Upanishads – Sanskrit texts, numbering more than a hundred, which embody the spiritual realizations of the seers of ancient India and are regarded as the source of the Vedanta philosophy.
Vaishnava – Pertaining to the Hindu sect worshiping God as Vishnu.
Vedanta – (Lit., End of the Vedas) The final philosophy of the Vedas as expressed in the Upanishads. It is one of the six systems of philosophy accepted in India, and is interpreted from either the monistic, the qualified monistic or the dualistic point of view. It maintains the ultimate reality to be Brahman.
Vedanta-Sutras Aphorisms on the Vedanta philosophy, treating . of the knowledge of Brahman, ascribed to Badarayana Vyasa.
Vedas – Ancient scriptures of the Hindus, considered to have been revealed to seers. The Vedas are divided into four books: Rig-veda, Sama-veda, Yajur-veda and Atharva-veda.
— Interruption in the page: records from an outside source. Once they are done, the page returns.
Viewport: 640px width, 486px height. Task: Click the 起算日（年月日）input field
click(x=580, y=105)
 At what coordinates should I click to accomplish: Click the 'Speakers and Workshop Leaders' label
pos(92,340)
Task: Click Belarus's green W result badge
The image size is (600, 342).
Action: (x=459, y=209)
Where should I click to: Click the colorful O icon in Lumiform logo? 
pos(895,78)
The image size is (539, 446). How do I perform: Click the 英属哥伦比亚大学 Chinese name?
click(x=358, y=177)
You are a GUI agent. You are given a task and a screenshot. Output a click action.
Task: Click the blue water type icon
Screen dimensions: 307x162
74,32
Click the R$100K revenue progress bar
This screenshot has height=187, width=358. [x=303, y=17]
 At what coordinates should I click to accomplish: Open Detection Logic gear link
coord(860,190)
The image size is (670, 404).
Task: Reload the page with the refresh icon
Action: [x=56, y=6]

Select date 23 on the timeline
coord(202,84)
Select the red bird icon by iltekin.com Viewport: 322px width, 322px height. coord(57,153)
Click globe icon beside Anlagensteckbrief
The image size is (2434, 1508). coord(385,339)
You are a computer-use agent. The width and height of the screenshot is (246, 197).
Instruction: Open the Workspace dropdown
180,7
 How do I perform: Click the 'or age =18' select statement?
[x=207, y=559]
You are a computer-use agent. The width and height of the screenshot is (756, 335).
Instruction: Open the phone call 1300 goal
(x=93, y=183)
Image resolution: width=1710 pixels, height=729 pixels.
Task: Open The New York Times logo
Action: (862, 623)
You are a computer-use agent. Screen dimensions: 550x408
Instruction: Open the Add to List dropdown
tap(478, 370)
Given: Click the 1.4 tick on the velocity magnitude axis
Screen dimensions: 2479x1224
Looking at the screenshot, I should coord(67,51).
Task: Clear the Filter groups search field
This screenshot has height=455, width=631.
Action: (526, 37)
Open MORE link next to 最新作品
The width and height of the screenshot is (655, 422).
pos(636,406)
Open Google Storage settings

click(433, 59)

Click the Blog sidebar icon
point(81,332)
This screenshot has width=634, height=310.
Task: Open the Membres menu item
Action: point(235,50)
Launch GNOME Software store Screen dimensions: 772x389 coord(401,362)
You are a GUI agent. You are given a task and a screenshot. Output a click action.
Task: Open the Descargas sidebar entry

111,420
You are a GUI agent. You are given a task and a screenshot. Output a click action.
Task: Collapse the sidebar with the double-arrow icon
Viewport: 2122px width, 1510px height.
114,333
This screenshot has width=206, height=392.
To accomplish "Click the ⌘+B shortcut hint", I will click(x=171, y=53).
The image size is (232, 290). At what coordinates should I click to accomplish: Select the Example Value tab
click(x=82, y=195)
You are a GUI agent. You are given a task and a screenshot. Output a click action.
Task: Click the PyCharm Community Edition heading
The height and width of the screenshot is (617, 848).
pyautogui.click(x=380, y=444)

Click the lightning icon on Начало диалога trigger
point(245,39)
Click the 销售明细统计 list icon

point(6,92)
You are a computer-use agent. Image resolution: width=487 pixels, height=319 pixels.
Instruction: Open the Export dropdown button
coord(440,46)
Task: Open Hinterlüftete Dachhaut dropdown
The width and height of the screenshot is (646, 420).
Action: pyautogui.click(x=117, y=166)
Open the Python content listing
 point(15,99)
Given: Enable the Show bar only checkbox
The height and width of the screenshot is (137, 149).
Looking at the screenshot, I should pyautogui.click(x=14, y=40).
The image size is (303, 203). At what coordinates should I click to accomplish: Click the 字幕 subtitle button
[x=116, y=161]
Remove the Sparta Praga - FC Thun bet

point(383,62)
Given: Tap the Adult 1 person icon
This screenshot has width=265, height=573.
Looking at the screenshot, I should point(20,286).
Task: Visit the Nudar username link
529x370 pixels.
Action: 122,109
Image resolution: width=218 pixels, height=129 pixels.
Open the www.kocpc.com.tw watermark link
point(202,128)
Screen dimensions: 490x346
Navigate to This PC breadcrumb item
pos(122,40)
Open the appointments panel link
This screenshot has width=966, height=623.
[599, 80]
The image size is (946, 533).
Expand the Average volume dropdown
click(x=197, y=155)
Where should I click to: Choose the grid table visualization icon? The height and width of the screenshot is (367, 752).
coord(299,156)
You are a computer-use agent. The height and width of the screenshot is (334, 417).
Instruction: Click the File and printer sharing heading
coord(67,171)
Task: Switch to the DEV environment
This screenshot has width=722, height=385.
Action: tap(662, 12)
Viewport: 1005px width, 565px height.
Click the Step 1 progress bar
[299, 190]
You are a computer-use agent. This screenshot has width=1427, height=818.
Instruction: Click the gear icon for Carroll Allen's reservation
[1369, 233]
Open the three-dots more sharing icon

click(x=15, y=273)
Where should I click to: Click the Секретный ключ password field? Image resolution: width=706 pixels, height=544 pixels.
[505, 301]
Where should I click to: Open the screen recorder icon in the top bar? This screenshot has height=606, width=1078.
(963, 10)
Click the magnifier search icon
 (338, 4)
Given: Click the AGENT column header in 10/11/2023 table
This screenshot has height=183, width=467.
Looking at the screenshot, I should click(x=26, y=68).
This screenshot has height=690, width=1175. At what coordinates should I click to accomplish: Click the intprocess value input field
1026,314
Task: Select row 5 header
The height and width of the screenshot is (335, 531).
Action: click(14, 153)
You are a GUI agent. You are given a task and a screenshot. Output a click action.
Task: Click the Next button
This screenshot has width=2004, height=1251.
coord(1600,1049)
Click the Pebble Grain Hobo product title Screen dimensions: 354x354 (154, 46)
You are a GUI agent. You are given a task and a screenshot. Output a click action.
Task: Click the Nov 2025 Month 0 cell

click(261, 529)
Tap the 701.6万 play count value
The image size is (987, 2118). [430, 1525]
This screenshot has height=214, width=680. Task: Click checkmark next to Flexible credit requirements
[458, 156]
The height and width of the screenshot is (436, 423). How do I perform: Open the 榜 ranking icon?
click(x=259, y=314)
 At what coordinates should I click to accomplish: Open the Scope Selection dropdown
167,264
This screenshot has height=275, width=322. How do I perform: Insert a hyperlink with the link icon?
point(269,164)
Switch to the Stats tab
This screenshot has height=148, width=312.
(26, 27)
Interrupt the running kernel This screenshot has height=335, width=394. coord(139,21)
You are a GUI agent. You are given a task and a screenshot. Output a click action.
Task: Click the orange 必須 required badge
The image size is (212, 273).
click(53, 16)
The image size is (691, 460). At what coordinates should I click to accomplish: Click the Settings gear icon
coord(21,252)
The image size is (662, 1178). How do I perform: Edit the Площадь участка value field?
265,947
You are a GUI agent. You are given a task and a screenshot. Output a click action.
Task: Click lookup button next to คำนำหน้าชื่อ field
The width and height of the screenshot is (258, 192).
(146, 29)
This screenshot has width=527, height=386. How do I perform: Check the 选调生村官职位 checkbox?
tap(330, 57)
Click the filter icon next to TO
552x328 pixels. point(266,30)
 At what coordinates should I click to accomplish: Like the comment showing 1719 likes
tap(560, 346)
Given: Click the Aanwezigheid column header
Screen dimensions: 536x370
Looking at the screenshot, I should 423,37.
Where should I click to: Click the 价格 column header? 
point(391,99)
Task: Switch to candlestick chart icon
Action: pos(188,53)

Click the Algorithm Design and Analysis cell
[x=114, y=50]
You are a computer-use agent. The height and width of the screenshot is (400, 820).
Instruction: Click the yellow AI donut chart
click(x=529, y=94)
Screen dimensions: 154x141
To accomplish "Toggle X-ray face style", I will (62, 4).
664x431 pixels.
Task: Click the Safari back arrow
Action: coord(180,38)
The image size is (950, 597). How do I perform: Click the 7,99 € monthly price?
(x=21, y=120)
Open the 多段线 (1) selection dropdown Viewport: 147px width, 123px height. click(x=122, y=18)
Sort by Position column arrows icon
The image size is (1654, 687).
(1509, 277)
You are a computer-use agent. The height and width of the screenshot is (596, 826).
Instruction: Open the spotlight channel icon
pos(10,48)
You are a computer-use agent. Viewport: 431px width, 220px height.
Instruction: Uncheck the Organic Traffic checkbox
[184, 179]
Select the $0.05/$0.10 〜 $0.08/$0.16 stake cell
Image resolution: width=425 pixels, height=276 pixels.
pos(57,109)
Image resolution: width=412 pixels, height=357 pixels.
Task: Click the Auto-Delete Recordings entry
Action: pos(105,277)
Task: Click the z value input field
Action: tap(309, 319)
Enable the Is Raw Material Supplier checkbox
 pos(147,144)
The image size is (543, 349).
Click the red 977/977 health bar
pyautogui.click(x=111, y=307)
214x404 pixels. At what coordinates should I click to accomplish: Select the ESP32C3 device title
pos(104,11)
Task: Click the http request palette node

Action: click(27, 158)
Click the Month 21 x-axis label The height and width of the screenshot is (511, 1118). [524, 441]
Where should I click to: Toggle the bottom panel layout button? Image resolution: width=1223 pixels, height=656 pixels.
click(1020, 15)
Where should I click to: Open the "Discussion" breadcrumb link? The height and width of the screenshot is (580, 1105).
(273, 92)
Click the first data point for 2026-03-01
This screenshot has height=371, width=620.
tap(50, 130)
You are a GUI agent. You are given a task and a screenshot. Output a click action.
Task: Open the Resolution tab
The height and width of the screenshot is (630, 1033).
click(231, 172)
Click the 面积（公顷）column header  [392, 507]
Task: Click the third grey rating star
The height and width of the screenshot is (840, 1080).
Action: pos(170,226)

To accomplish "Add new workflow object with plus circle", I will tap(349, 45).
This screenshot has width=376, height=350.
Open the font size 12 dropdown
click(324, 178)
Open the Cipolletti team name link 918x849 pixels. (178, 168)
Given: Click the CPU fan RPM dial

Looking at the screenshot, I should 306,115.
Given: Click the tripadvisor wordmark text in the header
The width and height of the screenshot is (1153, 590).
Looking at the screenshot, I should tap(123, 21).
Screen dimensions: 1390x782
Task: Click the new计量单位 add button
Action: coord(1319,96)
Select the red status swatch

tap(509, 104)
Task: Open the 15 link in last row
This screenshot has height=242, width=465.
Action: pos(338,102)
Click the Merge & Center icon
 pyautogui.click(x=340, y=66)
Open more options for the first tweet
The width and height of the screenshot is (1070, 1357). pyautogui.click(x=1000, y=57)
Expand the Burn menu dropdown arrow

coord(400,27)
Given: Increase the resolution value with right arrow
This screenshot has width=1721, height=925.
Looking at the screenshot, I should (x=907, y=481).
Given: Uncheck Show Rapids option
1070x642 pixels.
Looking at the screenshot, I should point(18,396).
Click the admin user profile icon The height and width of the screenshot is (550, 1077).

Virat – (Lit., Sovereign) Brahman or Supreme Consciousness as associated with the aggregate of gross forms composing the universe.
Vishishtadvaita – Qualified Nonduality, the doctrine that the individual spirit has a qualified identity with the one Spirit, a school of Vedanta of which the chief exponent was Ramanuja.
Vishnu – The Supreme Being in the aspect of Preserver.
Vyasa – A celebrated sage and author of ancient India, compiler of the Vedas and reputed author of the Mahabharata and the Puranas and of the Vedanta-Sutras.
Yoga – Superconscious experience of Divine Reality in which there is cessation of all modifications of the mind; union of the individual and the Supreme Soul; a particular path by which this union can be attained, as for example, karma, bhakti or jnana yoga.
Yoga – One of the six principal systems of Indian philosophy, ascribed to Patanjali; it aims chiefly at teaching the different methods of discipline needed for the attainment of Self-realization, giving specific emphasis to concentration and dispassion.
Yogi – One who has attained to the state of yoga; one who is practicing some form of yoga as a means to Self-realization or God-realization.